▶ _AUFGABEN_
A. Prüfen Sie, ob die folgenden Aussagen mit dem Forumstext zu KDEsu übereinstimmen, und belegen Sie jede Antwort (ja oder nein) mit einem wörtlichen Zitat aus dem Text.
(i) In der Konsole gelingt die Anmeldung mit „sudo -s“.
(ii) Im Run-Level 3 wird das Passwort für „root“ abgelehnt.
(iii) Der Benutzer gehört der Gruppe „wheel“ an.
B. Geben Sie den Abschnitt des Forumstexts zu KDEsu wortgetreu aus, beginnend bei „# [gelöst] KDEsu“ und endend bei „funktioniert das Passwort.“.
C. Beantworten Sie anhand des Forumstexts zu KDEsu die folgenden Fragen.
(i) Welche Meldung erscheint in der Konsole bei „su“?
(ii) Welche Meldung gibt KDE-su beim Start einer Anwendung mit Adminrechten aus?
(iii) Welche Sonderzeichen werden als Beispiel für unterschiedlich kodierbare Zeichen genannt?

▶ _TEXTBLOCK_
===

# [gelöst] KDEsu funktioniert nicht mehr, Passwort ist falsch!

## hoppel118

Moinsen!

Habe das Forum und google bereits durchsucht, komme aber nicht weiter. Wenn ich eine Anwendung in KDE starte die Adminrechte (Systemverwaltungsmodus) benötigt, wird das Kennwort nicht akzeptiert. 

"KDE-su: Das Passwort ist falsch, bitte versuchen Sie es erneut!"

-In der Konsole kann ich mich mit "sudo -s" einloggen bei "su" kommt die Meldung: "su: Fehler bei Authentifizierung", aber das ist ja soweit auch ok. Wenn ich mich im Run-Level 3 als "root" einlogge funktioniert das Passwort.

Mein User ist Mitglied der Gruppe "wheel"...

Bitte helft mir! 

DankeLast edited by hoppel118 on Thu Jul 10, 2008 6:23 am; edited 1 time in total

----------

## furanku

Sind vielleicht unterschiedlich kodierbare Sonderzeichen in dem Passwort: äöüß... ?

===

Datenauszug
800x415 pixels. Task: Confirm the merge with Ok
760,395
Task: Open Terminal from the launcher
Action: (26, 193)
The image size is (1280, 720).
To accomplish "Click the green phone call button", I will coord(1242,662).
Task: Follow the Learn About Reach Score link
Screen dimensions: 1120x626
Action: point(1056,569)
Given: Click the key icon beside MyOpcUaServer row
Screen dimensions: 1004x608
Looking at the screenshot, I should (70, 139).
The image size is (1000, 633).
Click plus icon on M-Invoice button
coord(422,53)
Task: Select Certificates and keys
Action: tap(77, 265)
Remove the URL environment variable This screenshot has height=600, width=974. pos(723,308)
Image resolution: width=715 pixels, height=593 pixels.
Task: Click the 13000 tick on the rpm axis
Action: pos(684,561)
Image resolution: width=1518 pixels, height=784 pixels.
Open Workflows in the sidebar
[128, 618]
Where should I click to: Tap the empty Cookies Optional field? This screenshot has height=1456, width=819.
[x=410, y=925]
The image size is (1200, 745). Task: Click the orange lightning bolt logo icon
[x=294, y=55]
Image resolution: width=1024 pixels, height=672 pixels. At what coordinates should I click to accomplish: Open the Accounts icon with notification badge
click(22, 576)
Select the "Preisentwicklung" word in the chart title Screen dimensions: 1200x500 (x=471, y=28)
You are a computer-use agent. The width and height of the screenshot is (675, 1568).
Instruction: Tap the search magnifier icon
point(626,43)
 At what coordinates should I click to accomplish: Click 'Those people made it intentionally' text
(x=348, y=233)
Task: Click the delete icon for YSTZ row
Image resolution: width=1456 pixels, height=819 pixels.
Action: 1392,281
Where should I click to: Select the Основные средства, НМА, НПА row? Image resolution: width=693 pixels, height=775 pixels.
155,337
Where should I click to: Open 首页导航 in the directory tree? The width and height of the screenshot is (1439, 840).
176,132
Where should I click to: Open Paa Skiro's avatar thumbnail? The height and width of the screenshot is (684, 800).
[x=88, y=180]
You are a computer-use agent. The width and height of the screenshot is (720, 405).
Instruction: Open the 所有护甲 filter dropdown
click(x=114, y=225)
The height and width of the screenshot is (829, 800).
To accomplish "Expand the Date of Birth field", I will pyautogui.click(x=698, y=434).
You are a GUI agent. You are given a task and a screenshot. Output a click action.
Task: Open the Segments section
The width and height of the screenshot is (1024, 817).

===

▶ _LÖSUNGEN_
A.
(i) Ja: „In der Konsole kann ich mich mit "sudo -s" einloggen“
(ii) Nein: „Wenn ich mich im Run-Level 3 als "root" einlogge funktioniert das Passwort.“
(iii) Ja: „Mein User ist Mitglied der Gruppe "wheel"“

B.
# [gelöst] KDEsu funktioniert nicht mehr, Passwort ist falsch!

## hoppel118

Moinsen!

Habe das Forum und google bereits durchsucht, komme aber nicht weiter. Wenn ich eine Anwendung in KDE starte die Adminrechte (Systemverwaltungsmodus) benötigt, wird das Kennwort nicht akzeptiert. 

"KDE-su: Das Passwort ist falsch, bitte versuchen Sie es erneut!"

-In der Konsole kann ich mich mit "sudo -s" einloggen bei "su" kommt die Meldung: "su: Fehler bei Authentifizierung", aber das ist ja soweit auch ok. Wenn ich mich im Run-Level 3 als "root" einlogge funktioniert das Passwort.

C.
(i) „su: Fehler bei Authentifizierung“
(ii) „KDE-su: Das Passwort ist falsch, bitte versuchen Sie es erneut!“
(iii) äöüß